Seit 1984 arbeite ich mit „Home-Computern“, wie sie damals genannt wurden. Schnell wurde es zur Leidenschaft, Neues zu entdecken und weiterzuentwickeln. Alle anderen Hobbies wie Nähen, Fotografieren, Filmen etc. blieben leider etwas auf der Strecke. Allerdings konnte ich die Kenntnisse im Fotografieren und Filmen hier einbringen.

Da ich damals als Lehrerin arbeitete, brachte ich meine Kenntnisse in den Unterricht ein. Ja, es war eigentlich sogar umgekehrt: meine Schüler sprachen von Floppys, CPUs etc. und ich wusste überhaupt nicht, wovon die sprachen. Das konnte ich als Lehrkraft nicht auf mir sitzen lassen.

Ich weiß noch genau, wie sich der erste Computerkauf abspielte: mein Mann war in der Mittagspause bereit, auf unser Baby aufzupassen und ich fuhr zu einem Geschäft, das als eines der ersten überhaupt in Oldenburg PCs anbot. Dort wurde ich gefragt, wozu ich das Gerät denn überhaupt benutzen wolle. Diese Frage konnte ich nicht beantworten.

Der Inhaber des Geschäftes wollte mich doch glatt zurückschicken. Ich solle mir erste einmal überlegen, wozu ich den PC denn verwenden wolle. „Also hören Sie mal zu, guter Mann. Ich möchte mit dem PC alles machen, denn ich bin Lehrerin und möchte mit meinen Schülern mithalten können.“

Diese Aussage verblüffte den Geschäftsinhaber und er verkaufte mir tatsächlich einen Bildschirm (bernsteinfarbenes Display) und einen Home-Computer.
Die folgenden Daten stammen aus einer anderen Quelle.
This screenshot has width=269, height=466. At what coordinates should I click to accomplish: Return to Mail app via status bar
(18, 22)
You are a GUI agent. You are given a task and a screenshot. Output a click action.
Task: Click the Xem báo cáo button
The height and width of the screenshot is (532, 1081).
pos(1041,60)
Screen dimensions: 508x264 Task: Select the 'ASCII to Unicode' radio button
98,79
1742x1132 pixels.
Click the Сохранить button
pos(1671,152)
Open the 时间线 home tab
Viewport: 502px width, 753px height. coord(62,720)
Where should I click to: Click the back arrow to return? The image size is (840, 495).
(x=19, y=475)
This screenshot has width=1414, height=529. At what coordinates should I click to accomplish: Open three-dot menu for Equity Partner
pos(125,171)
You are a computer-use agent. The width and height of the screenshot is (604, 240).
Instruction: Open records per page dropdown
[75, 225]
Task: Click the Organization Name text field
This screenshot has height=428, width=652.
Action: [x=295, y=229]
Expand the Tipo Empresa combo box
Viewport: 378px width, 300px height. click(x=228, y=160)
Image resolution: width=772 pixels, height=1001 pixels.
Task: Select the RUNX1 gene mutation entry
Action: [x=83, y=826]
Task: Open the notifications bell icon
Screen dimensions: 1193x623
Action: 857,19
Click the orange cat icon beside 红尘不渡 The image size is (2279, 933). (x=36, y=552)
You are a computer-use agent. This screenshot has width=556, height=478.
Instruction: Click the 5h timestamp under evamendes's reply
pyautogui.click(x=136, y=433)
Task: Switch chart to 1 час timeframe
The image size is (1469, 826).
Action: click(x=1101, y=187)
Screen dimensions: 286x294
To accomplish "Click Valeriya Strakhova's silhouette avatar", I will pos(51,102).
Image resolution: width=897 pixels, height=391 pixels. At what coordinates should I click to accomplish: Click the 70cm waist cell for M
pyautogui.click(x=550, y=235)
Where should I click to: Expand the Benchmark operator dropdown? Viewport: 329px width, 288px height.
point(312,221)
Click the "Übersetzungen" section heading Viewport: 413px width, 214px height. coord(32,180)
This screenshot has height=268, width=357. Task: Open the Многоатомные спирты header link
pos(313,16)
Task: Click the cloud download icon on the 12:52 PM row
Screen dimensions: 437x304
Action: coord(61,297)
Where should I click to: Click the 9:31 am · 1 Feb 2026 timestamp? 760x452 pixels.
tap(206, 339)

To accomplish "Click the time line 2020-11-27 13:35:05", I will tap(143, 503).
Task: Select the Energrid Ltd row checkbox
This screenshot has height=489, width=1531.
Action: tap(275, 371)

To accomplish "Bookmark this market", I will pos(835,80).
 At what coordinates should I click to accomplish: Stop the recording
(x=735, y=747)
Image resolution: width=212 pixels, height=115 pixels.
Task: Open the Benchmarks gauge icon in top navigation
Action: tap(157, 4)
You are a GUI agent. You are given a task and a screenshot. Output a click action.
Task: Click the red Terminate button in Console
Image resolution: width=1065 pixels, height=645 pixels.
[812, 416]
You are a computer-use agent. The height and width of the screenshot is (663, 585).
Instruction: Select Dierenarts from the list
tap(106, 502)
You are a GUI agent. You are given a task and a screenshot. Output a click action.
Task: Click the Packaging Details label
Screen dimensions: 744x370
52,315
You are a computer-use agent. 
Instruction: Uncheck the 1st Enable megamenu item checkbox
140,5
Das ganze passt kaum ins Auto – zum Glück hatte ich einen Kombi – und war so teuer wie ein Kleinwagen.

Wie Sie sehen, habe ich es gelernt, mit diesen Geräten zu arbeiten und bin meiner Profession treu geblieben.

Lebenslauf

Wiebke Rettig 2012

Damit Sie wissen, mit wem Sie es zu tun haben, hier ein paar Eckdaten zu meinem Lebenslauf:

  • in Oldenburg geboren, Studium in Hannover für Höheres Lehramt
  • Referendariat in Oldenburg, Tätigkeit an verschiedenen Gymnasien, Personalrat, Leitung mehrerer Fachbereiche, zuletzt Oberstudienrätin
  • verheiratet, 2 Kinder
  • seit 1986 IT-Schulungen in verschiedenen Schulen, ebenso Schulungen für Kollegen, seit 1999 in der Erwachsenenbildung im IT-Bereich
  • Weiterbildung an der VHS Oldenburg oder autodidaktisch
  • Lebenslanges Lernen als Prinzip!

Was ich von meiner Oma gelernt habe!

1965 Oma ChristineDas war meine Oma Christine Hinrichs. Hier – im Jahr 1965 – war sie 85 Jahre alt.

Sie war “eine gestandene Frau”, die nach dem Tod Ihres Mannes einen Geschäftshaushalt gemanagt hat, sich im Krieg um fremde Kinder gekümmert hat (sie fertigte Puppen für bedürftige Kinder an) und so manche Krankheit überstanden hat. Früh hat sie ihren Sohn und ihre Schwiegertochter verloren.
Als sie mich – schon sehr alt und fragil – fragte, weshalb aus der Steckdose sowohl Musik (Radio) als auch Licht (Strom) herauskommt, wusste ich, dass da etwas schief gelaufen war.

Und ich wusste auch: so willst Du nicht enden! Jetzt erleben wir gerade einmal wieder eine digitale Revolution.

Deshalb mein Rat: bleiben Sie auf dem Laufenden – die Digitalisierung ist nicht aufzuhalten.

Nachtrag: Gestorben ist Christine Hinrichs im 93. Lebensjahr!